Nice. Good plot, good characterization, and writing that flows.
Only one thing I can say that's in the slightest negative, and it's only a quirk of mine: using the same word(s) too many times in one paragraph grates on me a little.
Like 'the room' in this one:
Less than an hour later the nurse appeared to lead them to THE ROOM; she needn't have bothered since Hardison had already found out THE ROOM number, the route and at least half a dozen alternative points of entry and exit for THE ROOM. Patiently following the woman, they walked with some trepidation towards THE ROOM.
If you can find another way to phrase it, would be great.
And even then, this is no real criticism - damn bloody good writing!
You're on my Author alert, and I've bookmarked your author page to read all your stories.
| Yammy1983 chapter 3 . 12/2/2011
| Harm Marie chapter 3 . 8/23/2011
| Nikolaos chapter 3 . 7/16/2011
Ooooh loving this.
give me more!
| Shellie Williams chapter 3 . 7/10/2011
At Arm's Length: boy! you whumped him up good in this one! :-) Just the type of ending I would expect to see for that episode. I mean, my gosh, the man was hit by a car, for crying out loud! Nice to see the very real effects of what such an injury would cause. You scared me with the seizure, but glad to see all the care and concern displayed by the rest of the team. Nice missing scene.

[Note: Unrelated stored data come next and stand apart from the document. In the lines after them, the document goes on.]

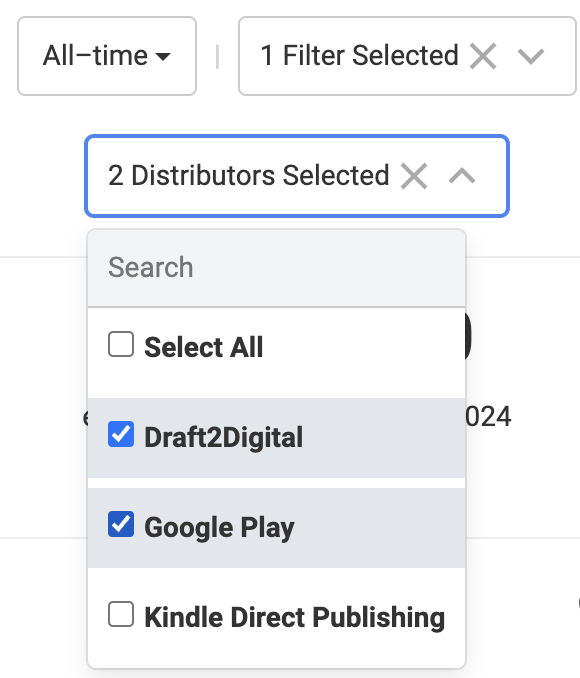Uncheck the Google Play checkbox
Viewport: 580px width, 678px height.
121,524
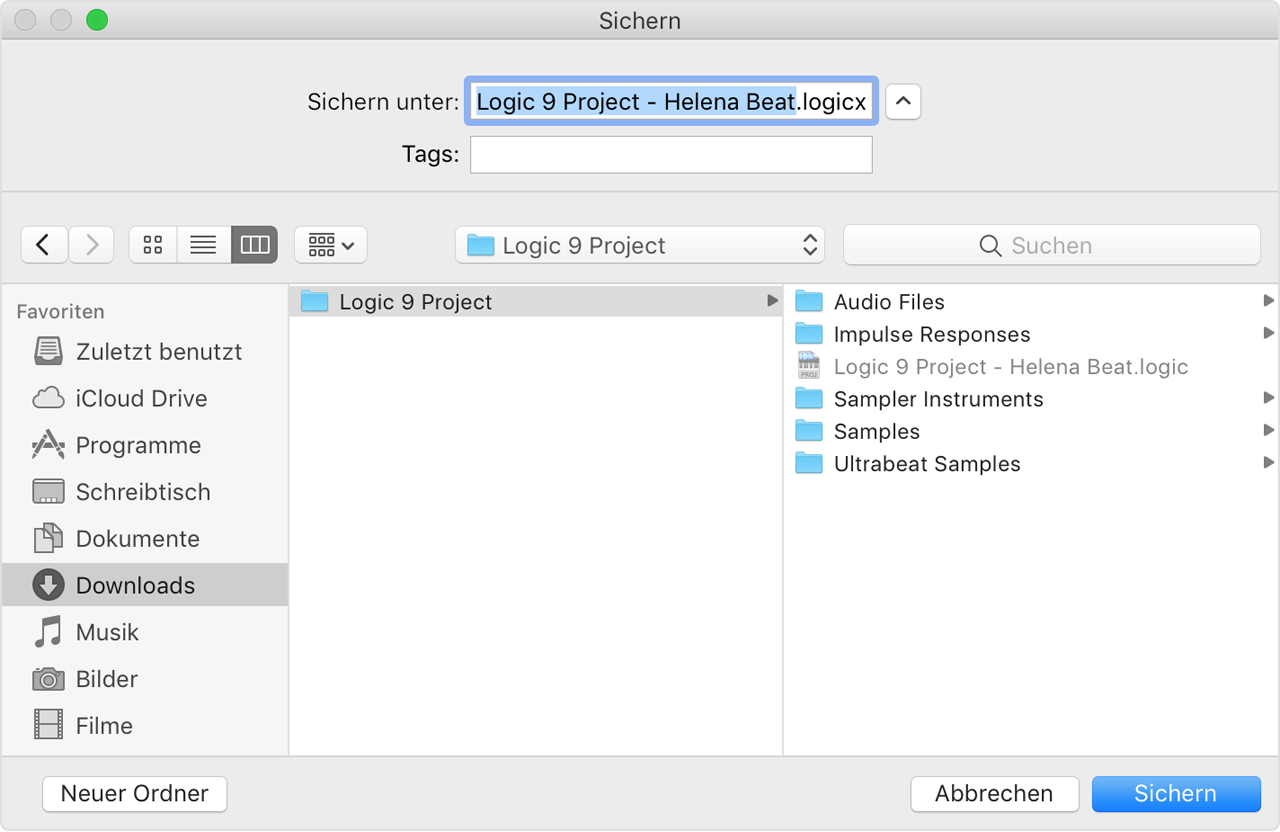
Task: Open the group-by arrangement dropdown
Action: click(331, 245)
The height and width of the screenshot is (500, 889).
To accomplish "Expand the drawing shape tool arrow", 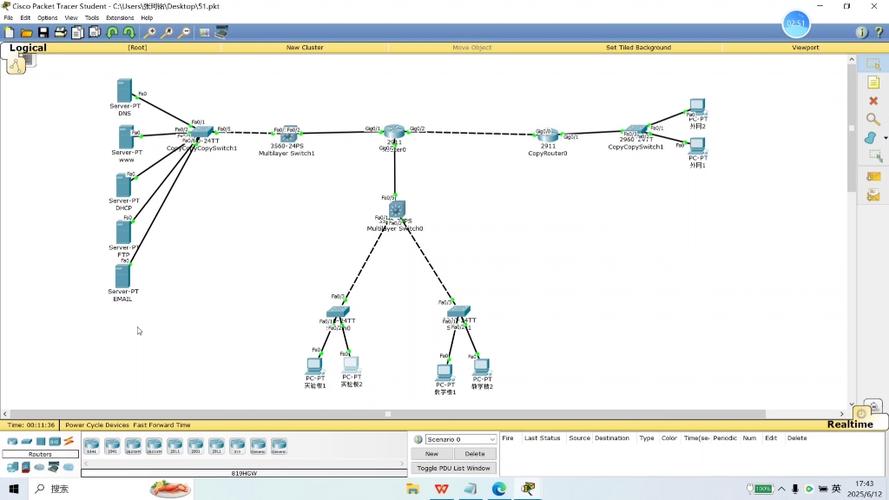I will tap(884, 138).
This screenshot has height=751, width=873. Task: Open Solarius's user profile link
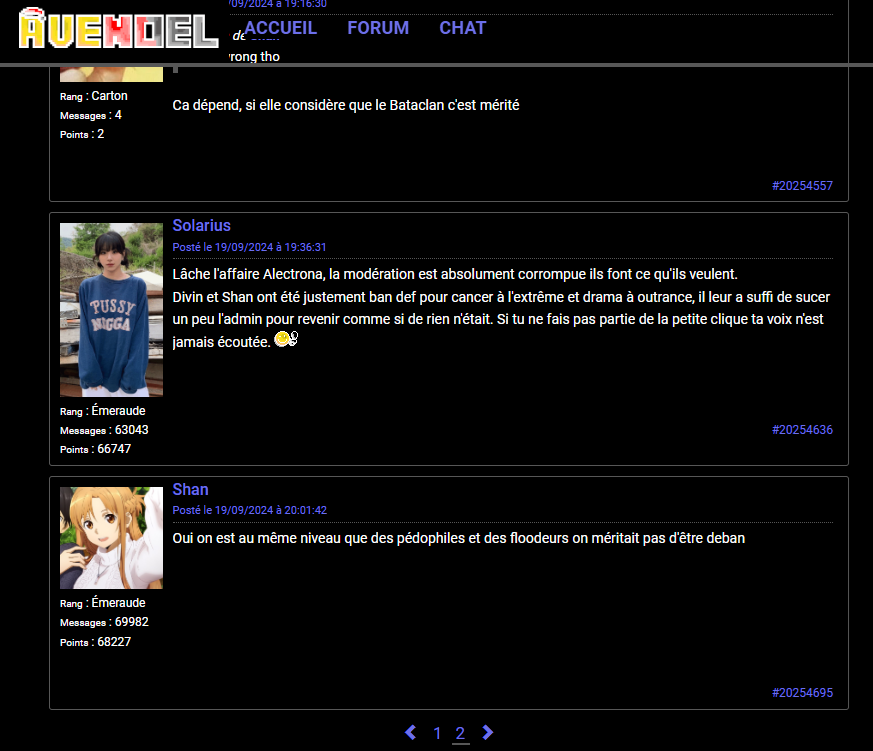click(201, 226)
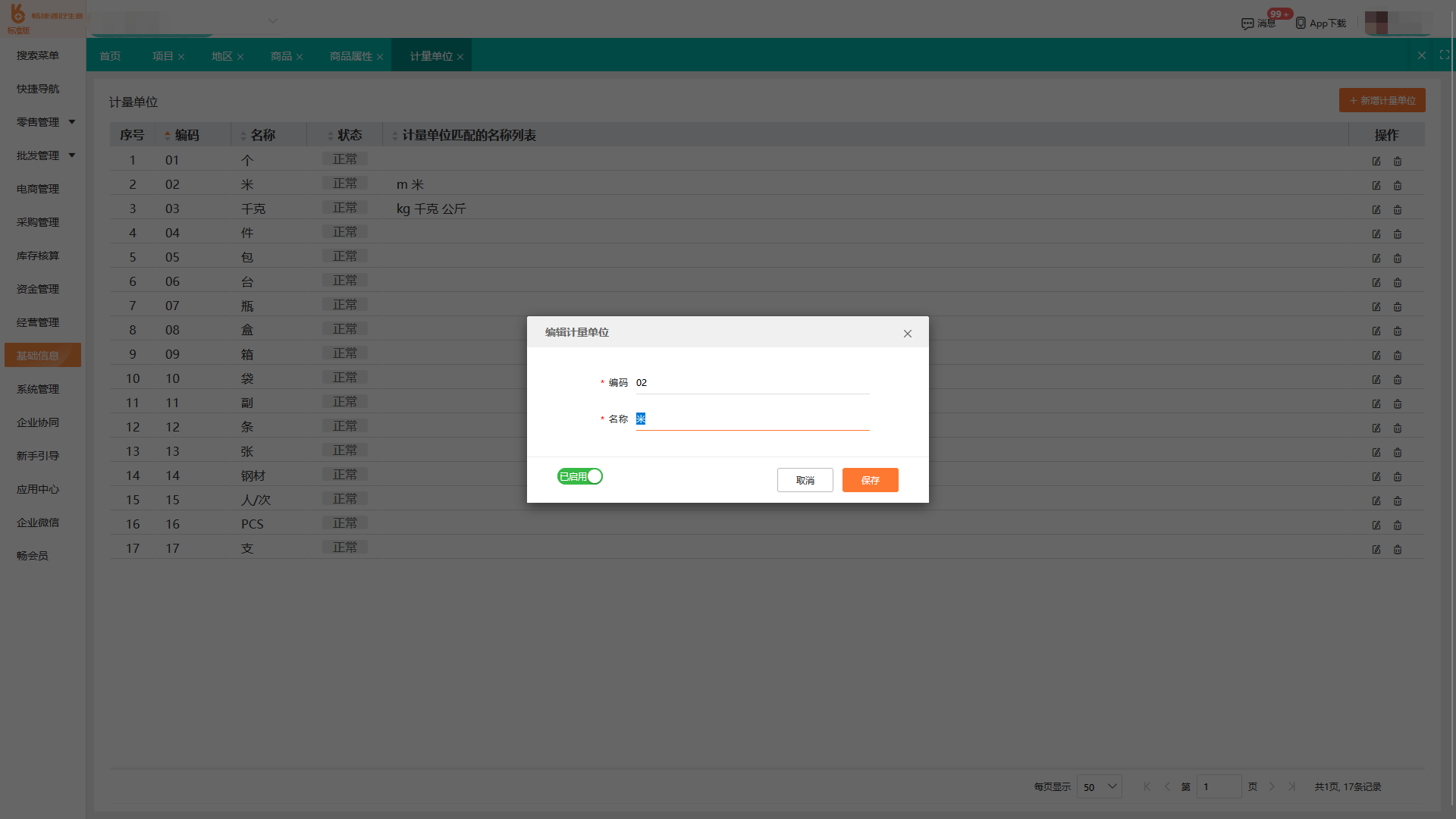Expand the 零售管理 sidebar menu
This screenshot has width=1456, height=819.
(43, 121)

| Ultrawoman chapter 3 . 7/4/2011
I'm just now getting to see Season 3 of Leverage, and when I mentioned to a friend that I'd got past the Boost Job, this story came up in the conversation, so I came to read it.
One word: Wow!
I think I was actually shaking at one point, reading at double speed to make sure Eliot was going to be okay, you had me THAT worried! lol Yeah, I get really into stories, of course it only happens when they're incredibly well written so kudos ;)
The worry came most when the blood started pouring out of our favourite hitter, and later when he had the seizure at the hospital. Of course, Eliot had to be okay eventually, but you wrote it so well, I was just on the edge of my seat here.
Parker was sweet, bless her, feeling so guilty about her 'get over it' comment. She sees Superman when she looks at Eliot, it doesn't really occur to her that he really gets hurt. Actually, this was exactly the convo I was having with my friend that led to me reading this story. Really glad we were talking about that :)
Think I might just be checking out some more of your stories, because you are an awesome writer!